--- Records provided Enclosed Below ---

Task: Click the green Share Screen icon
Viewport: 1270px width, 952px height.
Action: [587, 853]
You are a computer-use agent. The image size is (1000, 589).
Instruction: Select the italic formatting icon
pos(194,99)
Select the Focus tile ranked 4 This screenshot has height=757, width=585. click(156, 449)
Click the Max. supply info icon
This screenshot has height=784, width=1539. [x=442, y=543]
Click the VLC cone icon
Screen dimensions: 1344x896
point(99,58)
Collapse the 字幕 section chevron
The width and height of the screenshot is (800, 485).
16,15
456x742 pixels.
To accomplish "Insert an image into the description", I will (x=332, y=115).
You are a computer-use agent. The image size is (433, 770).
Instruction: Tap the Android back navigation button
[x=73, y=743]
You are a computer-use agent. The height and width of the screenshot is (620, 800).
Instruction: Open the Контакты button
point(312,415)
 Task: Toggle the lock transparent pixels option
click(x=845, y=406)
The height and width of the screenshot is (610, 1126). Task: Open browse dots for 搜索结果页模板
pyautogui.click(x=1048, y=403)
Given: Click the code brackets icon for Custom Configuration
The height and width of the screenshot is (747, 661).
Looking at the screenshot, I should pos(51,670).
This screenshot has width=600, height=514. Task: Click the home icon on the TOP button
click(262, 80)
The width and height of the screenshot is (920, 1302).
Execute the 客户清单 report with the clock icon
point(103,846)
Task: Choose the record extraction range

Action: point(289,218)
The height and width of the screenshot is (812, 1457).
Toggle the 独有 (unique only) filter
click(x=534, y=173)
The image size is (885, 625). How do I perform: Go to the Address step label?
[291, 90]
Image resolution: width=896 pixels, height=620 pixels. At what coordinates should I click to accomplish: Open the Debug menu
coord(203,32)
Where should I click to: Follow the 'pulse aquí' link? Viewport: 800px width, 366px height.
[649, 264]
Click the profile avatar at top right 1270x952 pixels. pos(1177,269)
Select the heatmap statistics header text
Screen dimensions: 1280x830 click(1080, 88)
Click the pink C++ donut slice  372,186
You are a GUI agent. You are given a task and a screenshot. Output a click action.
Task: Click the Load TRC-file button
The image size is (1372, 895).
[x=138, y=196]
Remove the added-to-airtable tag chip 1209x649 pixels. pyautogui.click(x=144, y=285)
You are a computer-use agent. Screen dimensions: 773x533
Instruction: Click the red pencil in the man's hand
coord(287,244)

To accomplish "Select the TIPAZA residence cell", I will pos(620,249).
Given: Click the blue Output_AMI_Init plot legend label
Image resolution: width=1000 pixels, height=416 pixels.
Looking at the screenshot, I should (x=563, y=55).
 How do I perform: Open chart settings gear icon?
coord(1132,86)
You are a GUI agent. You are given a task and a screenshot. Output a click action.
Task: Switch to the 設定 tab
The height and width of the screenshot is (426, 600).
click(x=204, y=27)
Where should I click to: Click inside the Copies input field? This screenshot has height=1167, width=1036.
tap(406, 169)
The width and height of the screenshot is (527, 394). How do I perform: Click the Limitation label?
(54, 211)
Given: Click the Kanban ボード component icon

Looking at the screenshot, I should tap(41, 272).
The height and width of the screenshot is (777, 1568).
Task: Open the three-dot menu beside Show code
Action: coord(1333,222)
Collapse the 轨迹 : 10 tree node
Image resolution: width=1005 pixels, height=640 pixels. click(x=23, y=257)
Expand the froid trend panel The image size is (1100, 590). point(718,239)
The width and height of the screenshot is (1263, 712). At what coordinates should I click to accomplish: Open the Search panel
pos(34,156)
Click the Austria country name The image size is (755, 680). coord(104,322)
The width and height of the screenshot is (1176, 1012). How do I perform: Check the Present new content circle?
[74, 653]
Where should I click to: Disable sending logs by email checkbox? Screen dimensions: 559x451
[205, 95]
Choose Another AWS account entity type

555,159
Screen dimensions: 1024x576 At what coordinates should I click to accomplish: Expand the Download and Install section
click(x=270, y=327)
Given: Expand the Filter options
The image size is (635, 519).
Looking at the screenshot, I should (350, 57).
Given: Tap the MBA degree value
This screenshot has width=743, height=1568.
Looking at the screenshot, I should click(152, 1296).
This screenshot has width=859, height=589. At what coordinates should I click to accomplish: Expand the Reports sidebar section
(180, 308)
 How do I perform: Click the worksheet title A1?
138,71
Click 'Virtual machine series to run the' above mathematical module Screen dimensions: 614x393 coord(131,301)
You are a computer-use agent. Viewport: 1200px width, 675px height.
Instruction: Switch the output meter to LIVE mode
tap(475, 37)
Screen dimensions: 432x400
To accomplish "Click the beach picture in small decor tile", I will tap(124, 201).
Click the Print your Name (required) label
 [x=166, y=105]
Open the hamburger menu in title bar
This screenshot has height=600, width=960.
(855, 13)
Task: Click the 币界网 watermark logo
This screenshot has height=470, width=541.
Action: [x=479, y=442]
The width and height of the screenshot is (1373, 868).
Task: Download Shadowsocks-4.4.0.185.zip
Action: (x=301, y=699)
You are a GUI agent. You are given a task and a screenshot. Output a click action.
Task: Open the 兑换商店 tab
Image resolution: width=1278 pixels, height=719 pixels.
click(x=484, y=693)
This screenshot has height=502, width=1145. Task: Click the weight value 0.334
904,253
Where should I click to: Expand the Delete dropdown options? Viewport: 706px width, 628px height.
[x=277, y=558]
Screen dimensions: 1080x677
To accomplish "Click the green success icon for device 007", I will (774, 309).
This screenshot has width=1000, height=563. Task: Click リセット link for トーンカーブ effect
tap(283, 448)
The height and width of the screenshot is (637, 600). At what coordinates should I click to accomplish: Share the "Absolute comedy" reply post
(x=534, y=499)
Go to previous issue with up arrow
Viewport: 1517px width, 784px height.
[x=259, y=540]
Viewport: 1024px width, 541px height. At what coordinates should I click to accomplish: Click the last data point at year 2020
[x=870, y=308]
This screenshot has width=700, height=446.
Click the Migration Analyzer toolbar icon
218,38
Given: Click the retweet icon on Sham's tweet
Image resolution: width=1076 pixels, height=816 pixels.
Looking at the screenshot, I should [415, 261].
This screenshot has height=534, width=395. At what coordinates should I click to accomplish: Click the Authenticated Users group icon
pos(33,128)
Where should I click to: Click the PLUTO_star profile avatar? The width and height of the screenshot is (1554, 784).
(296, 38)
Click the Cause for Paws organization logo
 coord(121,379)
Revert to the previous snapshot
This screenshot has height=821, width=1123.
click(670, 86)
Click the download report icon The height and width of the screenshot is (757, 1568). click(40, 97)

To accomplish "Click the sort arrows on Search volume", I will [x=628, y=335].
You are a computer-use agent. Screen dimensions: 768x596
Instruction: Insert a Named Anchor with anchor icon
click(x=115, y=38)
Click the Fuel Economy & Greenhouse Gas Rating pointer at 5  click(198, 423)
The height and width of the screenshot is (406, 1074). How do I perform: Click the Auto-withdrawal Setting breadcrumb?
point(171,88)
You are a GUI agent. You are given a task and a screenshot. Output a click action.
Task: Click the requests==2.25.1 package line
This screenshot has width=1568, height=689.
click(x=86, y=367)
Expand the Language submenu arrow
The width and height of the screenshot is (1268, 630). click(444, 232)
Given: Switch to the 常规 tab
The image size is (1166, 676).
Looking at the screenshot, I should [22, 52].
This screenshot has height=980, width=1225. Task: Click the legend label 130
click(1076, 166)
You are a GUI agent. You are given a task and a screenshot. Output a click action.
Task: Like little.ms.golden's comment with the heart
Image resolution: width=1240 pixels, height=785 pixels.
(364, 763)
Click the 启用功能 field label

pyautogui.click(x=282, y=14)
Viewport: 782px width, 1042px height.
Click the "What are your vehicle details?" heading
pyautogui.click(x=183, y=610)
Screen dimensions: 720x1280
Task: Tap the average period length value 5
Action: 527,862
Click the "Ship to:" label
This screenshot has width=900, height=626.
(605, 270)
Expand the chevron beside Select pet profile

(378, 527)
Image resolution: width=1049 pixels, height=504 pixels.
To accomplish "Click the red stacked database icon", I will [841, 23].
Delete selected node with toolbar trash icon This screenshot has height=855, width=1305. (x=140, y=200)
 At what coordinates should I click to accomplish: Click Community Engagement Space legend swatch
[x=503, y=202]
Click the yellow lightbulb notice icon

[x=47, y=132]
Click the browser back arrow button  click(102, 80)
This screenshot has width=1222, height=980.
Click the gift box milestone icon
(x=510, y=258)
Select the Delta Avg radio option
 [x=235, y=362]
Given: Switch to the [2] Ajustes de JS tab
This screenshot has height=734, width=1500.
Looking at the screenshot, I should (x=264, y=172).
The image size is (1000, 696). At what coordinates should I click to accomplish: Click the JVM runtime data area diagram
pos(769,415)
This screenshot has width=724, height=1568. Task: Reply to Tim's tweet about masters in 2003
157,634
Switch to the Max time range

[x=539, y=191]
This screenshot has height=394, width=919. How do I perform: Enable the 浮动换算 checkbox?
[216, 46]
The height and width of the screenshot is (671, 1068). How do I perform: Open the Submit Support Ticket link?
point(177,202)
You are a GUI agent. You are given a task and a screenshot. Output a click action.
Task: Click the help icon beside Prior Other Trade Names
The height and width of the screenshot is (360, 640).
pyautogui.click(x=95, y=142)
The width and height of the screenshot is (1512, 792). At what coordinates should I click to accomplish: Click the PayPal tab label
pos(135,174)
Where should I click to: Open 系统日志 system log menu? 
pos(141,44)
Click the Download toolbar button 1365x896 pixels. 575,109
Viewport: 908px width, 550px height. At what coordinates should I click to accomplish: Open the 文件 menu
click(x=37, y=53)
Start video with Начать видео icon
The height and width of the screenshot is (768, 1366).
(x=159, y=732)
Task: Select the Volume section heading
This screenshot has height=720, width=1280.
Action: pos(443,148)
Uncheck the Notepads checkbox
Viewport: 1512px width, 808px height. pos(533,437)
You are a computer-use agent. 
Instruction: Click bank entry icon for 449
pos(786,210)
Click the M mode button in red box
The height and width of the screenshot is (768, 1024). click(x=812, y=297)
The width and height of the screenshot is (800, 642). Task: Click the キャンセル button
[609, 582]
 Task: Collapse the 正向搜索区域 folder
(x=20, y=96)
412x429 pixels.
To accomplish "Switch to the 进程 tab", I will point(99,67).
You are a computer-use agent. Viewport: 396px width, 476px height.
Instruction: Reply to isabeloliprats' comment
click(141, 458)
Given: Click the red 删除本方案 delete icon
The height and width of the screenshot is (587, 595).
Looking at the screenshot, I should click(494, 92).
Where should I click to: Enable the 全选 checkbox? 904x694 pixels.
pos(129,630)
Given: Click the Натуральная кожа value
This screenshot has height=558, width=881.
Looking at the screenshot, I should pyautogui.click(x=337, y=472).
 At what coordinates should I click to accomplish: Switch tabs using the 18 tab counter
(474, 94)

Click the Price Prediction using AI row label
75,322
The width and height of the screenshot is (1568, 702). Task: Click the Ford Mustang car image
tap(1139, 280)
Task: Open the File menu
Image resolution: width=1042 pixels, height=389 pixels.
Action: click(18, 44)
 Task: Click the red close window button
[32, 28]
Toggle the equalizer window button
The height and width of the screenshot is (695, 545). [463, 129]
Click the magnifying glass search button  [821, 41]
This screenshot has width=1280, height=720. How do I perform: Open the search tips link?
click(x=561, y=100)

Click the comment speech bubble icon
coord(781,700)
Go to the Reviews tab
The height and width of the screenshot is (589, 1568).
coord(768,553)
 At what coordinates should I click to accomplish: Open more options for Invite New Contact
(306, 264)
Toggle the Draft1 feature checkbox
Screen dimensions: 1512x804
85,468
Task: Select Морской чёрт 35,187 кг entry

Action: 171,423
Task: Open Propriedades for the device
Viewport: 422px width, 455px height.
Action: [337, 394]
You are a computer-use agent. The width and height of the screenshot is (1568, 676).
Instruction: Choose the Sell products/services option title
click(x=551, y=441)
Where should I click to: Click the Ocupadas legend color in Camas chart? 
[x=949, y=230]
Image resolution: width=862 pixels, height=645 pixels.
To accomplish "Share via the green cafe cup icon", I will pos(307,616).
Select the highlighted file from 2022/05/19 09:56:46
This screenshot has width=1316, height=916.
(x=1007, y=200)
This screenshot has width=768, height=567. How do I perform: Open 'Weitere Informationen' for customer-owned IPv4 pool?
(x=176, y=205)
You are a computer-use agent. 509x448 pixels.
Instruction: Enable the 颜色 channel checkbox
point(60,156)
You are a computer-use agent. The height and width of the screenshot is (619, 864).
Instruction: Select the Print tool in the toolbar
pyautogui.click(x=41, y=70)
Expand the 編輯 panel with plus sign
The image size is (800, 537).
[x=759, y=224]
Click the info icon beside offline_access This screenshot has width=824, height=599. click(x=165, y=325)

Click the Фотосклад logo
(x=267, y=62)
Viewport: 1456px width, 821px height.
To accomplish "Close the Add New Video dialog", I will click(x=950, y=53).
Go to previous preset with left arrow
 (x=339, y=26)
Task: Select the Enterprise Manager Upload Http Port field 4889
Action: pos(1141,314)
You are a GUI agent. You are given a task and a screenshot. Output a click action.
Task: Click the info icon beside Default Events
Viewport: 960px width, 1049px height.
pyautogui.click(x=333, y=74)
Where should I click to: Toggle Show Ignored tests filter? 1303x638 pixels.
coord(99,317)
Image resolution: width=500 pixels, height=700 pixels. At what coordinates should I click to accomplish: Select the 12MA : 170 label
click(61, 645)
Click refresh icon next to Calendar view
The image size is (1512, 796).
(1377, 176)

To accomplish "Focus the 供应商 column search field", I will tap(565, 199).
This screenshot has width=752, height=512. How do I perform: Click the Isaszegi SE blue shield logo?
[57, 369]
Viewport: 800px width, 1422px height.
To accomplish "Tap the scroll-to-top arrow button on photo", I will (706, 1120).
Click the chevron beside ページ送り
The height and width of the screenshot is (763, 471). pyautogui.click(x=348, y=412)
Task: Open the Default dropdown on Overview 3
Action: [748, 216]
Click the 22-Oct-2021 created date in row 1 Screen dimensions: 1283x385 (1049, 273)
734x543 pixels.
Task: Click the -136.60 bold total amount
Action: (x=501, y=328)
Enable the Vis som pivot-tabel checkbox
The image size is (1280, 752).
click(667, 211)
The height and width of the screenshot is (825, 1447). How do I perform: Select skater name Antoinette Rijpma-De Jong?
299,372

--- End of Enclosed Records provided ---

§ Task brief: Report the number of lines in the material above that contain "tile". Nothing else is wanted.

§ Solution for this problem: 2